- _What is needed_: What number of lines in the entries below include the string "computer"? Respond with that number alone.

- _Raw data_:

_ _ _ _

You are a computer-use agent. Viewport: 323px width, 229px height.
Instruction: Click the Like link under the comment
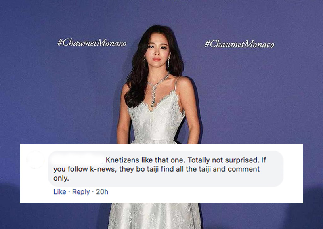(x=60, y=192)
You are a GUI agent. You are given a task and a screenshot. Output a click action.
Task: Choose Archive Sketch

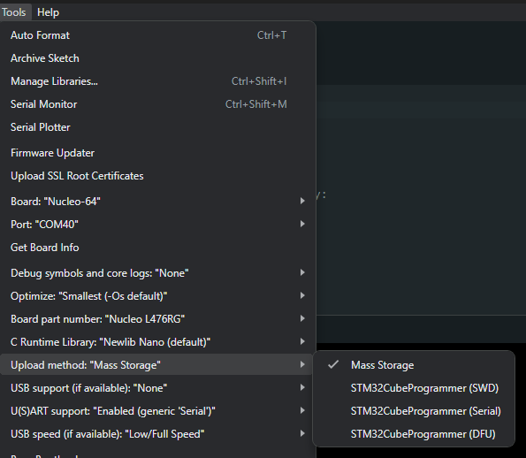coord(157,58)
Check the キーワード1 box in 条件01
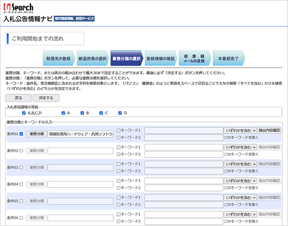Screen dimensions: 288x226 119,130
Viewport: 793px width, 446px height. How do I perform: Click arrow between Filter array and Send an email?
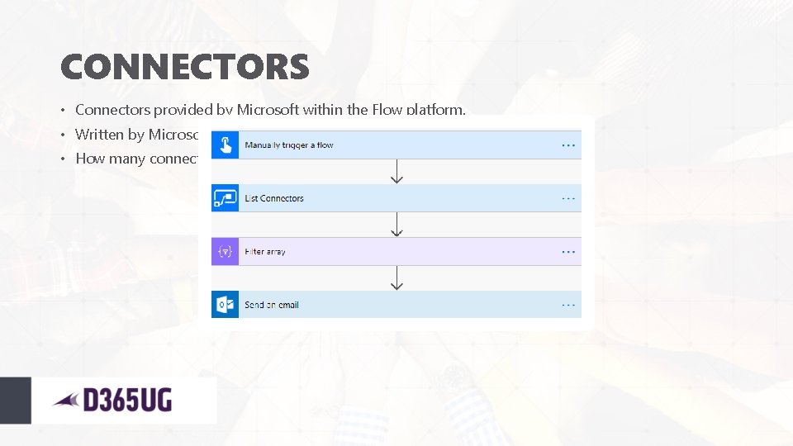397,278
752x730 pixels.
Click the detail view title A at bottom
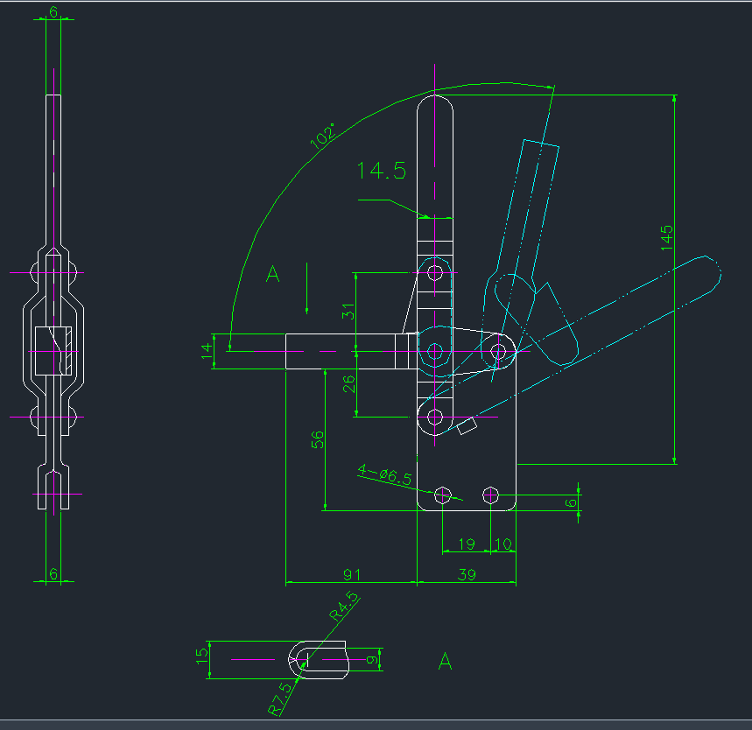click(446, 661)
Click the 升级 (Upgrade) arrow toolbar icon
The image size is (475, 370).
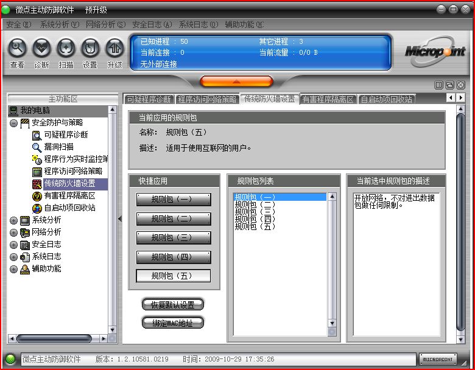(114, 47)
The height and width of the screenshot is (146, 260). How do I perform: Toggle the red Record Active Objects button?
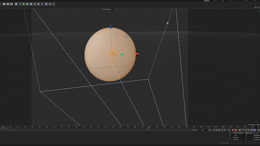[x=233, y=130]
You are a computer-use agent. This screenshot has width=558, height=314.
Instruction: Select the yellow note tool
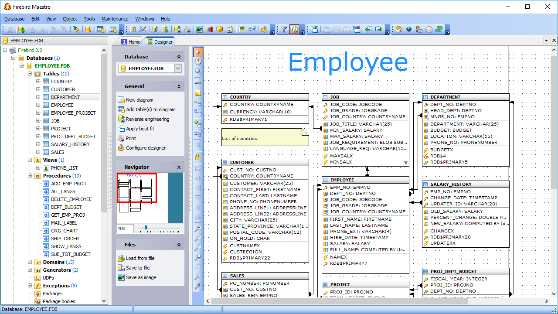tap(198, 93)
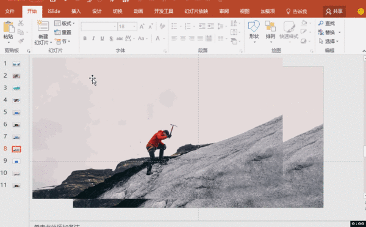This screenshot has width=366, height=227.
Task: Toggle Italic formatting
Action: (93, 39)
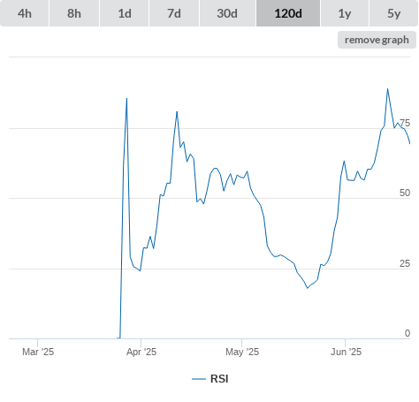Image resolution: width=419 pixels, height=402 pixels.
Task: Click the Jun '25 axis label
Action: 346,352
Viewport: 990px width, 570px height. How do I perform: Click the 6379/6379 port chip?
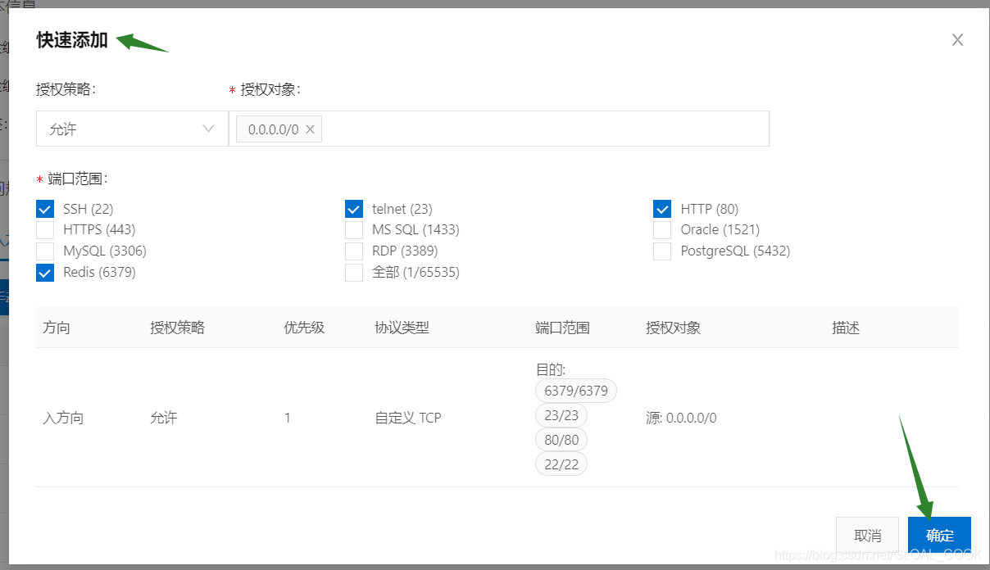[575, 391]
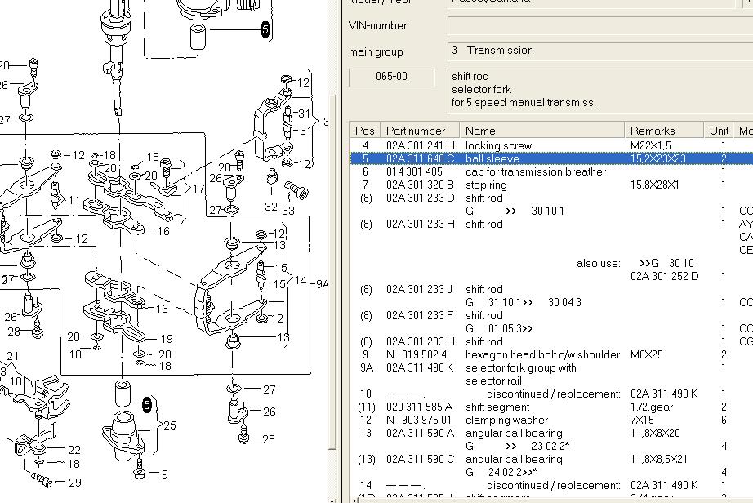Click the Remarks column header

pyautogui.click(x=653, y=131)
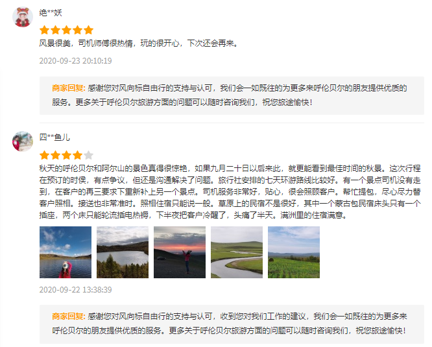Click the username 四**鱼儿

(x=54, y=137)
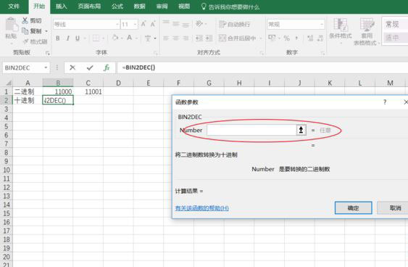Image resolution: width=408 pixels, height=267 pixels.
Task: Open the 公式 ribbon tab
Action: (117, 7)
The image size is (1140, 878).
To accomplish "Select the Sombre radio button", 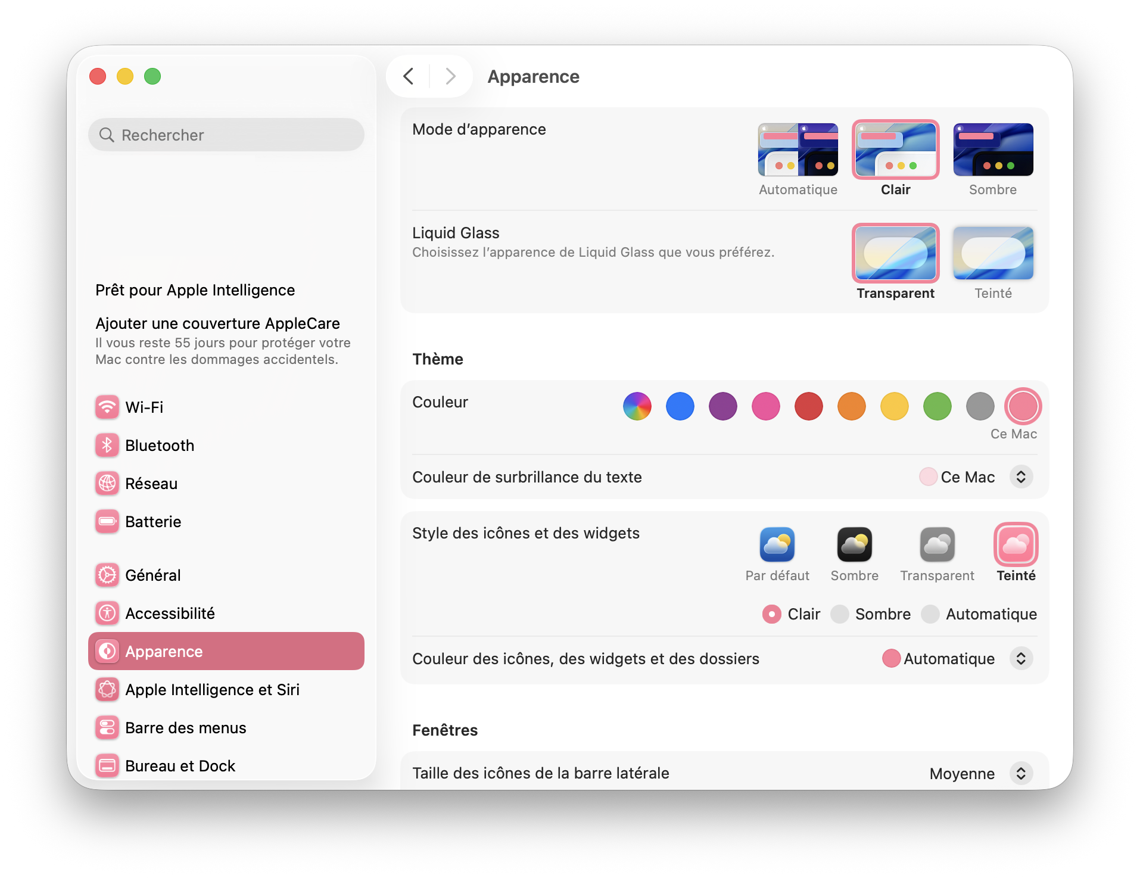I will (x=840, y=614).
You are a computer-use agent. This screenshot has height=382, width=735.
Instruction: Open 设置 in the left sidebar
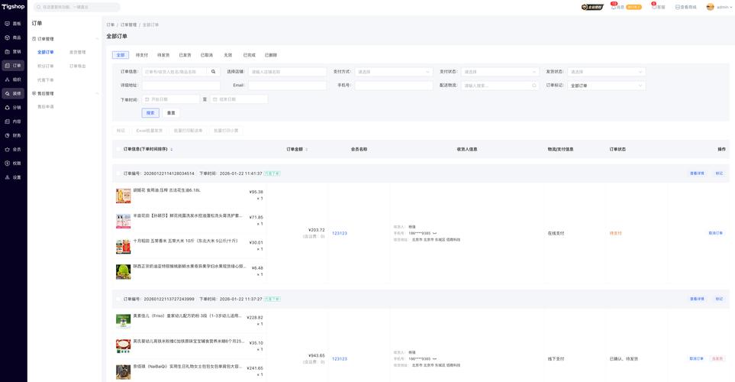coord(13,177)
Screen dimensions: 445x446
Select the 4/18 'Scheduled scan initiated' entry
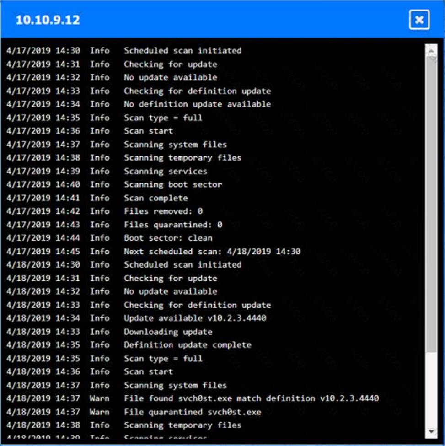tap(182, 265)
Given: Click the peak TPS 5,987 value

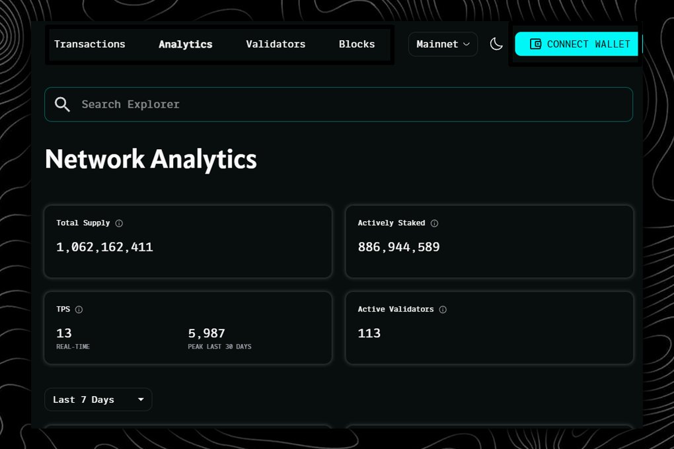Looking at the screenshot, I should click(207, 333).

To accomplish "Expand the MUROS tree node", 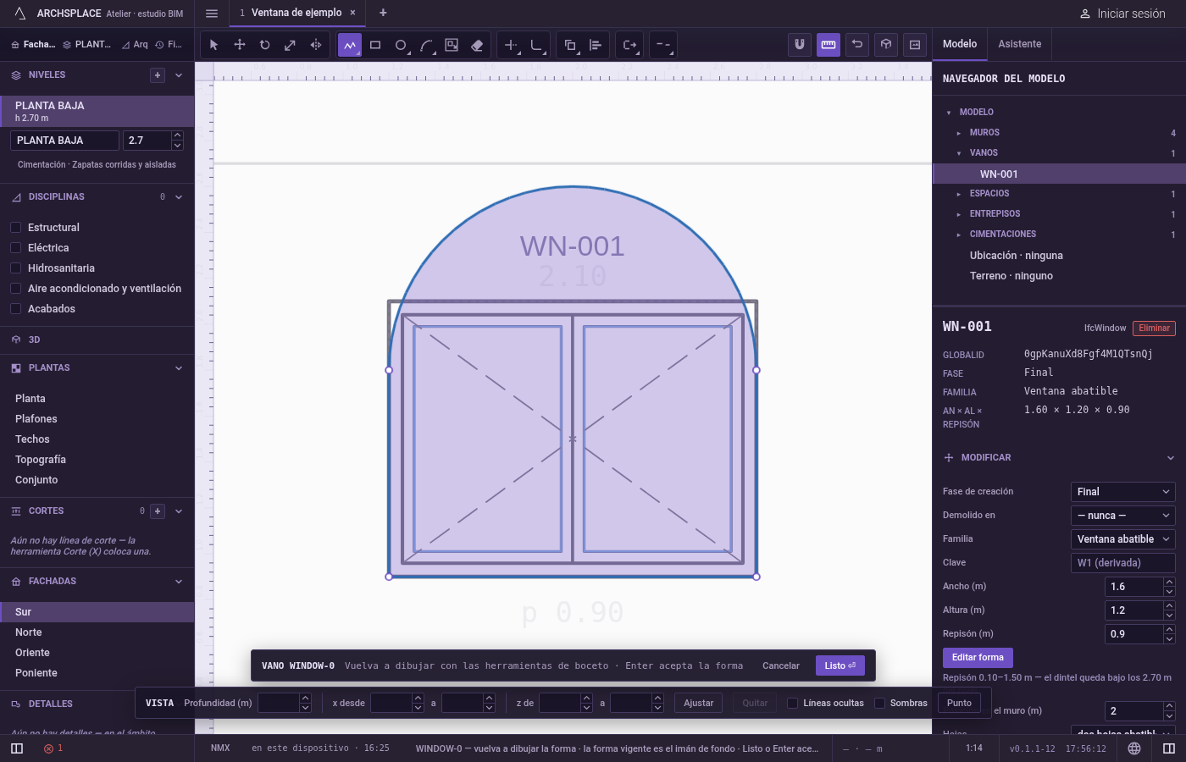I will (959, 133).
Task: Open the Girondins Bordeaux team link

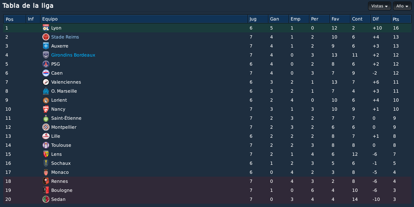Action: [73, 55]
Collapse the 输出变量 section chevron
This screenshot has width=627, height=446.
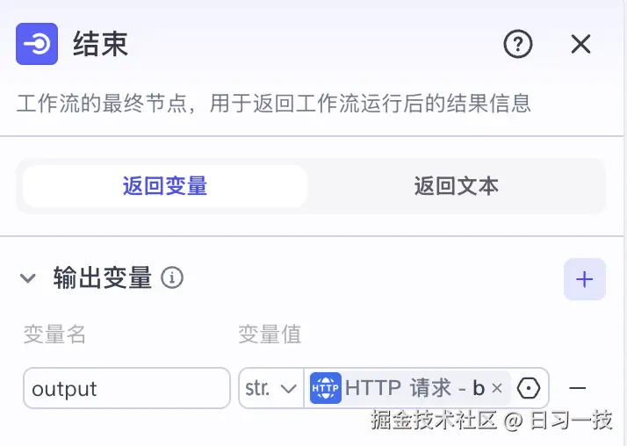pos(28,277)
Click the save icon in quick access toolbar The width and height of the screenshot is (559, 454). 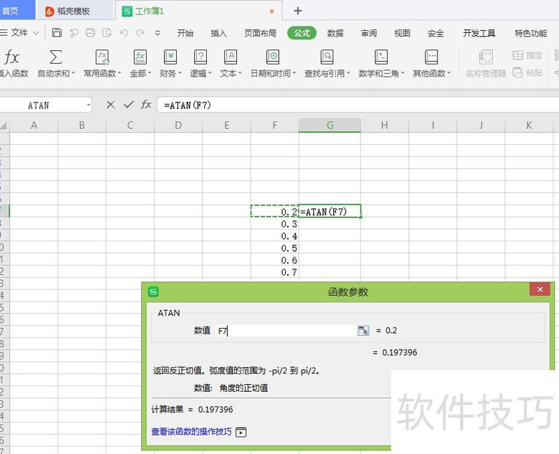click(x=57, y=33)
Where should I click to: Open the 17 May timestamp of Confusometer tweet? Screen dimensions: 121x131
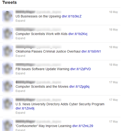tap(113, 122)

_ _ _ _

- _Reply to the exercise_: 3